The Generational Target (v. 13)
Finally, Moses states the ultimate purpose of this entire institution. It is for the sake of the rising generation.
"And their children, who have not known, will hear and learn to fear Yahweh your God, all the days you live on the land which you are about to cross the Jordan to possess." (Deuteronomy 31:13 LSB)
This is the engine of covenant succession. Every seven years, a new cohort of children, those who were infants at the last reading, those "who have not known," are brought into the assembly. They hear the law for the first time as children who are beginning to understand. They hear the blessings for obedience and the curses for disobedience. They learn that the land they live on is not theirs by right, but is a conditional gift from Yahweh. The rent on this land is obedience.
The connection is explicit: they are to do this "all the days you live on the land." Continued possession of the inheritance is directly tied to this process of generational discipleship. If you stop reading the book, if you stop teaching your children to fear Yahweh, you will lose the land. It is not a suggestion; it is a certainty. This is the law of history. A people that forgets its God will be dispossessed by its enemies. We are witnessing this in real time in the West.
From Sinai to Calvary, From Israel to the Church
How, then, does this apply to us, the people of the New Covenant? The principle is not abolished; it is fulfilled and intensified in Christ.
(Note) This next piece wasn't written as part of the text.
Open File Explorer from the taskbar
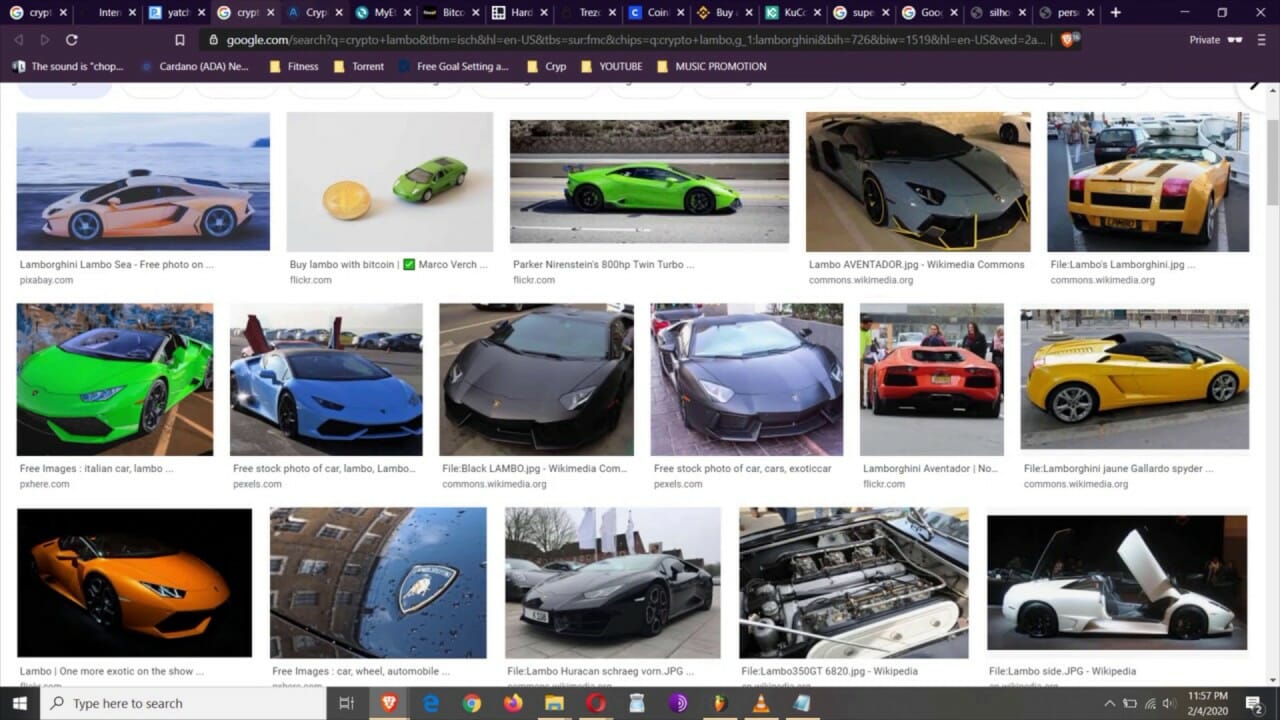1280x720 pixels. click(554, 703)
The church is the Israel of God. The public reading of Scripture is still the central, commanded element of our worship (1 Tim. 4:13). The "law" we are to read is the whole counsel of God, the entire Bible, which is the story of how Jesus fulfilled the law and the prophets.
The Sabbatical year of release pointed to the ultimate release from the debt of sin that Christ purchased on the cross. The Feast of Booths pointed to the reality that we are pilgrims here, looking for a city whose builder and maker is God. We gather now, not at a physical temple in Jerusalem, but in the presence of the risen Christ, who is our "place." And we gather with the same mandate: to hear, to learn, to fear, and to obey.
And the target is still the same: "their children, who have not known." Christian parents, the primary responsibility for the discipleship of your children is yours. But it is also the corporate responsibility of the church. We must be a people who assemble together, with our little ones, to hear the Word of God read and preached in its fullness. We must not truncate the message or dumb it down. We must give our children the whole counsel of God, the difficult parts included, so that they will learn to fear the Lord and walk in His ways.
Our inheritance is not a parcel of land in Canaan, but the entire earth (Matt. 5:5). And the condition for possessing that inheritance remains the same. We must be a people of the Book. We must establish a public curriculum for our families, our churches, and our nations, and that curriculum is the Word of God. If we do this, our children will learn to fear the Lord, and they will be equipped to take dominion in His name for all the days that we live.